'''

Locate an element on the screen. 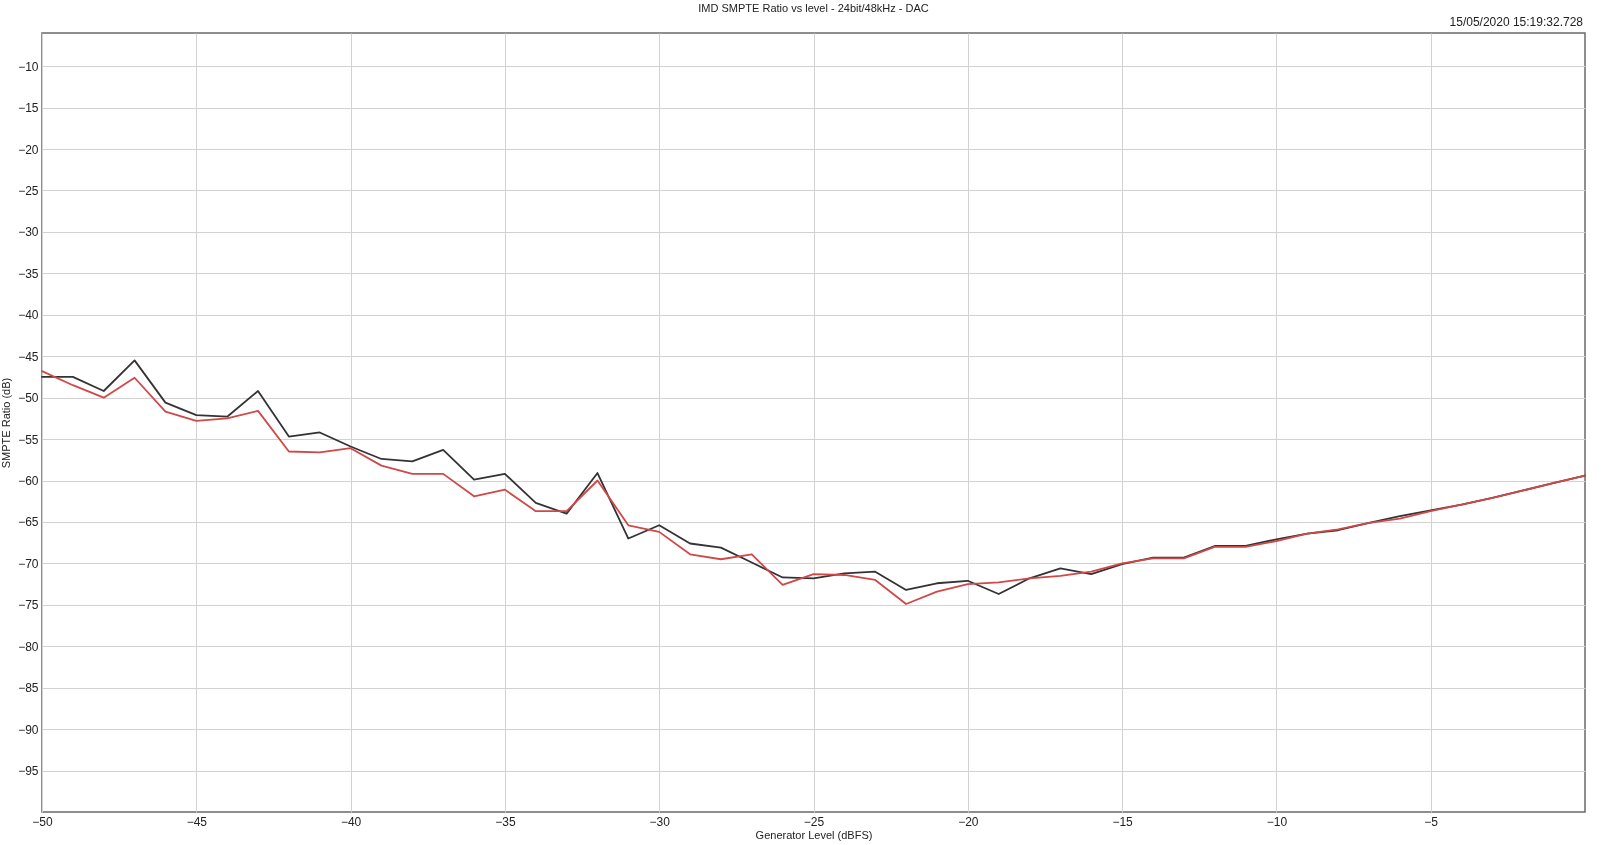 The image size is (1612, 845). y-tick-label: −10 is located at coordinates (28, 66).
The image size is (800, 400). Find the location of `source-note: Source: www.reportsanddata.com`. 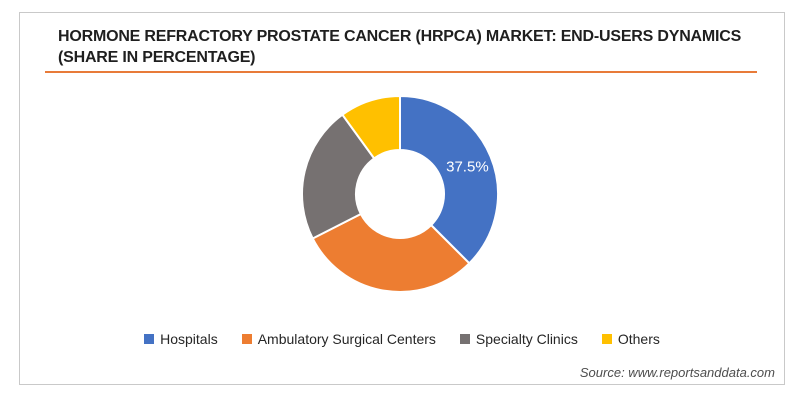

source-note: Source: www.reportsanddata.com is located at coordinates (677, 372).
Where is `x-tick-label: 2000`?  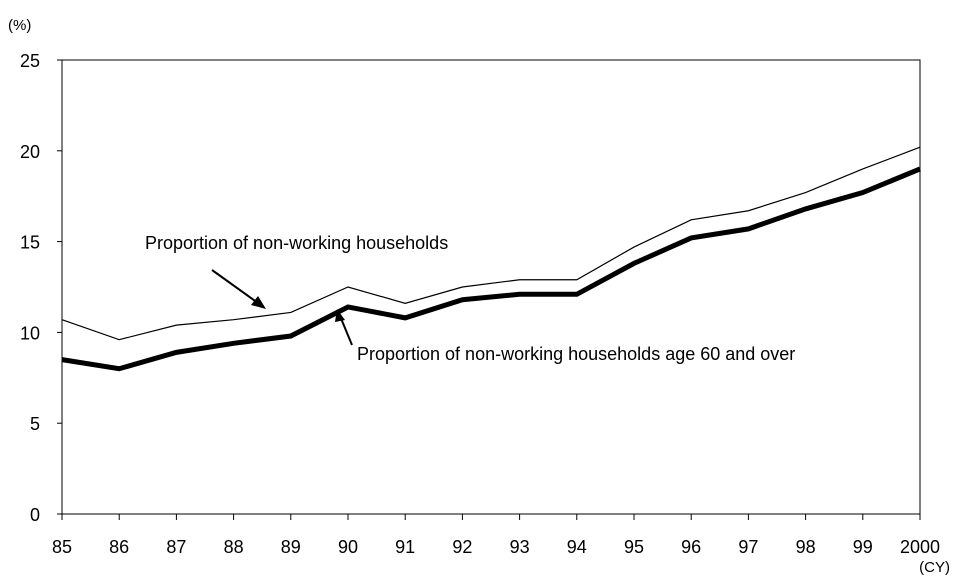
x-tick-label: 2000 is located at coordinates (920, 547).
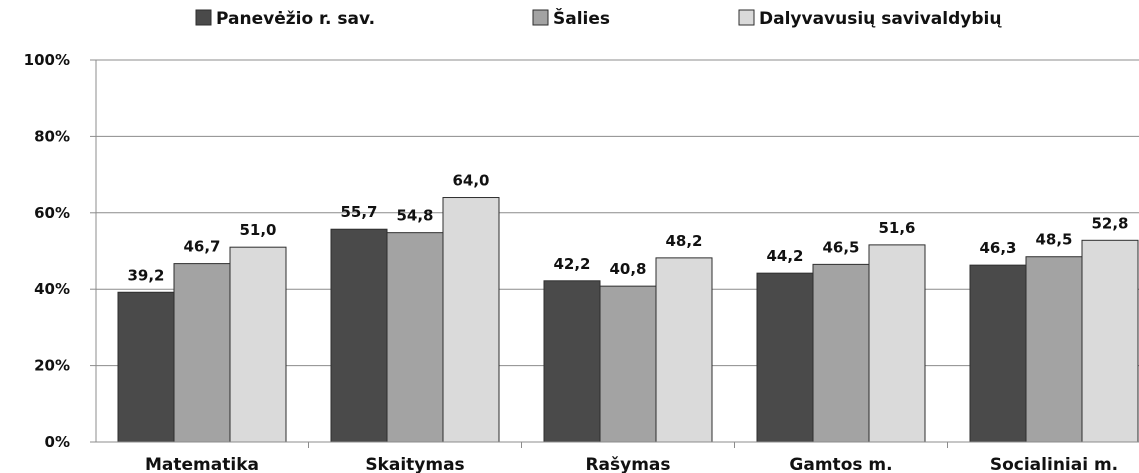  Describe the element at coordinates (582, 18) in the screenshot. I see `legend-label: Šalies` at that location.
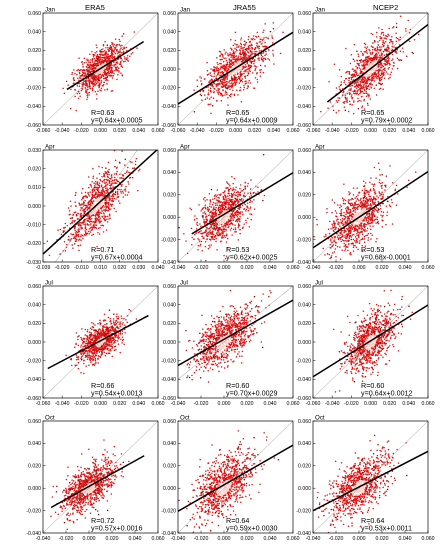 This screenshot has height=550, width=447. Describe the element at coordinates (158, 131) in the screenshot. I see `x-tick-label: 0.060` at that location.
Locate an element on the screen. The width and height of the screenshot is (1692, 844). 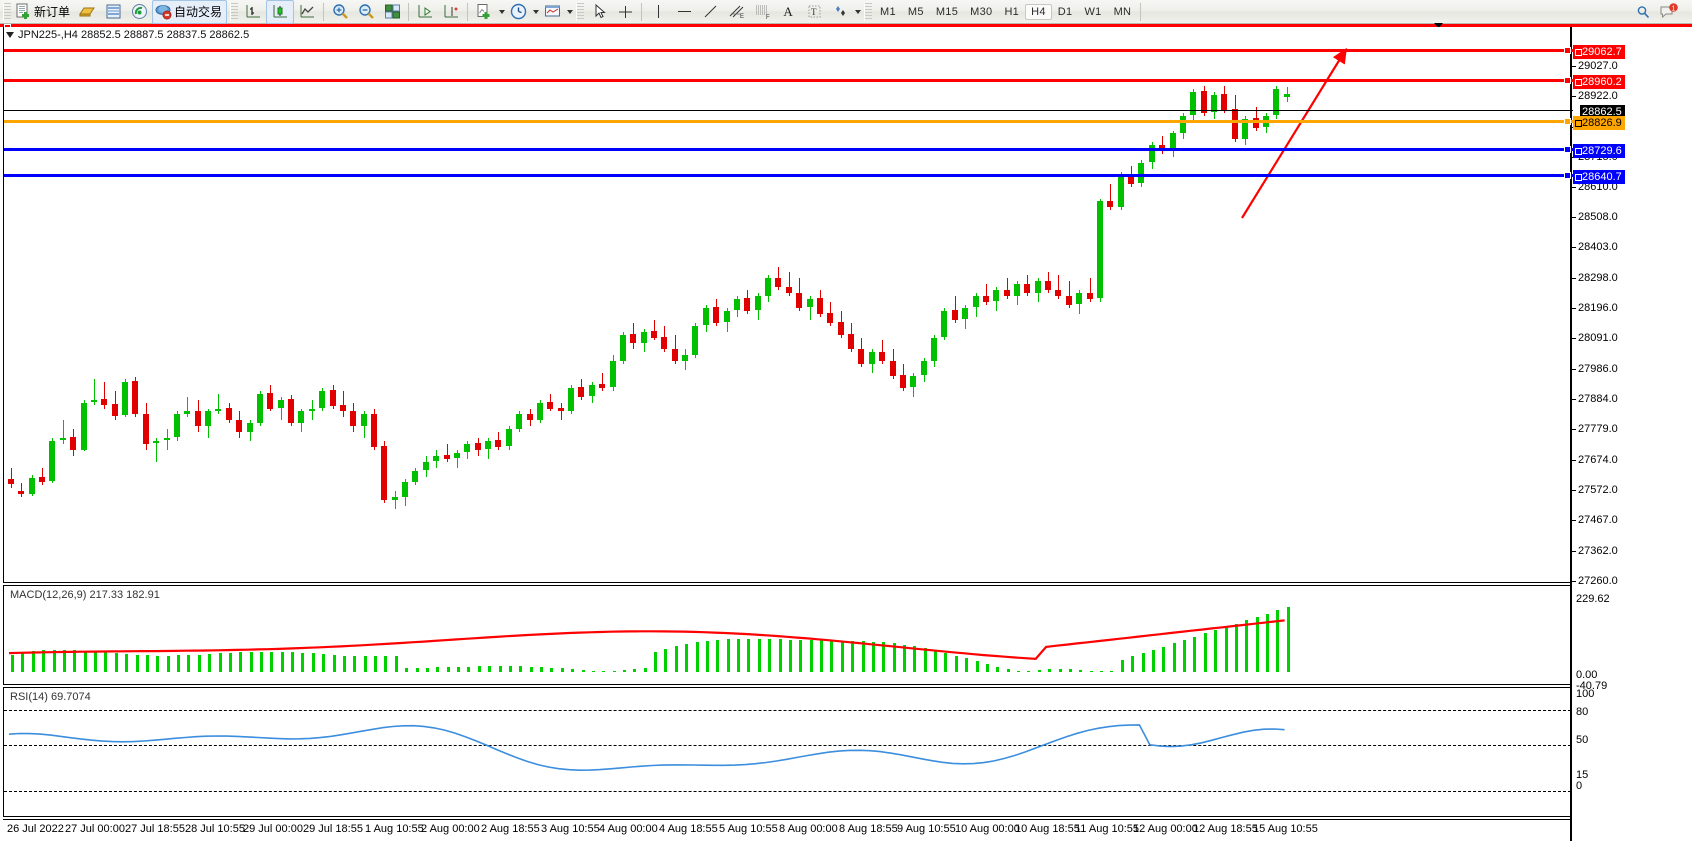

'''

• What to do
Format everything from the line containing "The image size is (800, 400)." down to the line containing "source-note: Source: www.reportsanddata.com is", both included, as a Markdown table with the columns Row and Line, numbering each line and leaving out blank lines. Leave the pictures out of your answer.

• Answer to this exercise
| Row | Line |
|---|---|
| 1 | The image size is (800, 400). Find the location of `source-note: Source: www.reportsanddata.com`.  |
| 2 | source-note: Source: www.reportsanddata.com is located at coordinates (677, 372). |